Why Reagan’s daughter regrets her tell-all memoir

Patti Davis with her father, Ronald Reagan, at her wedding in 1984. Jean-Louis Atlan/Getty

When I was younger, says Ronald Reagan’s daughter Patti Davis in The New York Times, I wrote an autobiography that “flung open the gates of our troubled family life”. My justification was very similar to Prince Harry’s: I wanted “to set the record straight”, and naively believed expressing “my own feelings and my own truth” might help my family understand me better. It didn’t, of course – and not just because my parents resented being “embarrassed and exposed in public”. It’s because, as I’ve realised since, the truth is “way more complicated than it seems when we’re young”. Presenting our recollections as the one true narrative betrays the other people who “inhabit our story”, who all have their own truths as well.

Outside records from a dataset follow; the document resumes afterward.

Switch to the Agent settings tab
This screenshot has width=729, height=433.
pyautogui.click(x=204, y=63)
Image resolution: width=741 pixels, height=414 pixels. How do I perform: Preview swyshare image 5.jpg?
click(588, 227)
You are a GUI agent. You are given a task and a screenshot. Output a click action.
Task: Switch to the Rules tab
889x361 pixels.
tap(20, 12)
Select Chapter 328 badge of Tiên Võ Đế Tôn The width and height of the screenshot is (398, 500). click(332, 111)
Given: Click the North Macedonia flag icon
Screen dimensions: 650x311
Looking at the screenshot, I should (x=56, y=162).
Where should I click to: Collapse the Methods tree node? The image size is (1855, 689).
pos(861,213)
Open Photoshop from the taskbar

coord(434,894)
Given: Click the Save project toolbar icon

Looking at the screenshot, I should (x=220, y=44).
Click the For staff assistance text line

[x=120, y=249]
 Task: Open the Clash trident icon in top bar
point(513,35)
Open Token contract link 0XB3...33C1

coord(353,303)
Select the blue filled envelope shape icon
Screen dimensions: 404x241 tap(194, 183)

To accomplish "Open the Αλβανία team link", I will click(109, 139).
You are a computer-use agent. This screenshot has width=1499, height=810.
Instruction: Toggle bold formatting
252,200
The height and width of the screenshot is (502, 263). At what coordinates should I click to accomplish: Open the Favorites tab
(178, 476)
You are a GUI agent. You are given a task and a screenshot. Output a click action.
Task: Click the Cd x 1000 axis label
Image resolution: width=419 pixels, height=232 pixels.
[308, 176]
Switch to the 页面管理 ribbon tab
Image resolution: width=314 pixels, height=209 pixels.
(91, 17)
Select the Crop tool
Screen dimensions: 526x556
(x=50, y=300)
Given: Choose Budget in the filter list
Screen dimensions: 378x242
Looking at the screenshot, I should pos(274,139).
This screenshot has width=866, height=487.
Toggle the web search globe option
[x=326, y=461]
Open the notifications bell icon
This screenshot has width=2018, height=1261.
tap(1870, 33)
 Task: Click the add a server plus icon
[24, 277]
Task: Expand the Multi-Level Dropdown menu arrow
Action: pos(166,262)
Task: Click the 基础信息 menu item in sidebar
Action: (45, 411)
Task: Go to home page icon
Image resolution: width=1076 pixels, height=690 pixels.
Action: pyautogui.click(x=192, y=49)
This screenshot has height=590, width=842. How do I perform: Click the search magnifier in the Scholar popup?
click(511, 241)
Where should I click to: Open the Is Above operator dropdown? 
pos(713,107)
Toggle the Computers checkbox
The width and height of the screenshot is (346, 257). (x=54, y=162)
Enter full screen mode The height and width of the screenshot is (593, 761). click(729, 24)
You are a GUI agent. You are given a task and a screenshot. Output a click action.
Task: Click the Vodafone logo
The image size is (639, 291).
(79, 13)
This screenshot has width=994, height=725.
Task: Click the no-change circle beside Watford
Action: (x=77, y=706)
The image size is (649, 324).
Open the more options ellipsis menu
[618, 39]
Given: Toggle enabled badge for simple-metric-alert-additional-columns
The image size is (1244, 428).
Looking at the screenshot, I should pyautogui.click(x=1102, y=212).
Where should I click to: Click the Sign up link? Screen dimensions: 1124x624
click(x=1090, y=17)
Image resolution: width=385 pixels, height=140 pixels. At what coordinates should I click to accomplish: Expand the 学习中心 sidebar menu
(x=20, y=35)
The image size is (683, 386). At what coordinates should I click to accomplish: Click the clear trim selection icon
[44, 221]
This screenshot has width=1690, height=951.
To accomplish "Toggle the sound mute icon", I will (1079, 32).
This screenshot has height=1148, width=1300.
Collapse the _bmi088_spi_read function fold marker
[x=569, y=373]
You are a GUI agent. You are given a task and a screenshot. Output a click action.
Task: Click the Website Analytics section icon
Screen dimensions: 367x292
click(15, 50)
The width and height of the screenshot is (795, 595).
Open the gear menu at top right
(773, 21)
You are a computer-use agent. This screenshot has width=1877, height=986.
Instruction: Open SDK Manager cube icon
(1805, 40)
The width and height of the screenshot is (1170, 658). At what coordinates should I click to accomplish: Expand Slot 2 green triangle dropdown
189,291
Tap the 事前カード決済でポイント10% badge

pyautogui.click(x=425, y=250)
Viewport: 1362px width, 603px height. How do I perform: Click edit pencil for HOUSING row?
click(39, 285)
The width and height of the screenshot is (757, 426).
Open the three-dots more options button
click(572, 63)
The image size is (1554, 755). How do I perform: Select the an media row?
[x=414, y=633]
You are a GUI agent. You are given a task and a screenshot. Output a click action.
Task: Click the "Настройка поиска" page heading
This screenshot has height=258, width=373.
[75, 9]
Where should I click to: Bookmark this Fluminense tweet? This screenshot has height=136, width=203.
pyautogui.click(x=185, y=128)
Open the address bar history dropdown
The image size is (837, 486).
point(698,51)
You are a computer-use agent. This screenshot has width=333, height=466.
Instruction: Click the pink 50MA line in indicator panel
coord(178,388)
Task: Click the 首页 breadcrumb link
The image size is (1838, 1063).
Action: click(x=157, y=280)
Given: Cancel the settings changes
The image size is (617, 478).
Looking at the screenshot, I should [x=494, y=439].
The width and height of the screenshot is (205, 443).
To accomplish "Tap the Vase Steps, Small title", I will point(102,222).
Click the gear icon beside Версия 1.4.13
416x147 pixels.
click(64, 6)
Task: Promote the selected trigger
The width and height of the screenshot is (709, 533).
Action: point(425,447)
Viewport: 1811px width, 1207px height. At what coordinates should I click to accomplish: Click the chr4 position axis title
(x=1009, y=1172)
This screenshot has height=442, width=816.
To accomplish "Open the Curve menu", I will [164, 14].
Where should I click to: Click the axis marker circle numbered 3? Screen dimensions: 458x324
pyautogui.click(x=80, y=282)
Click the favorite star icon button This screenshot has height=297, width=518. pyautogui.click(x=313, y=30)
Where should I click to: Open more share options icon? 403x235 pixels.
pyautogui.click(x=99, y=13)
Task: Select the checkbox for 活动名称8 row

That’s why the advice I’d give my younger self is simple: “be quiet”. Not forever, but until time passed, and I could “look at things through a wider lens”. In lashing out so cruelly, calling his brother his “arch-nemesis” and making allegations of physical assault, Harry shows a youthful ignorance to the fact that words “cut deep” and “leave a scar”. A period of reflection would have given him the distance to sympathise with his family’s version of events, and to look back on his experiences without feeling the need to “even the score”. One day, I’m sure Harry will “wish he could unspeak what he has said”, just as I do. His present dictum seems to be that “silence is not an option”. “I would, respectfully, suggest to him that it is.”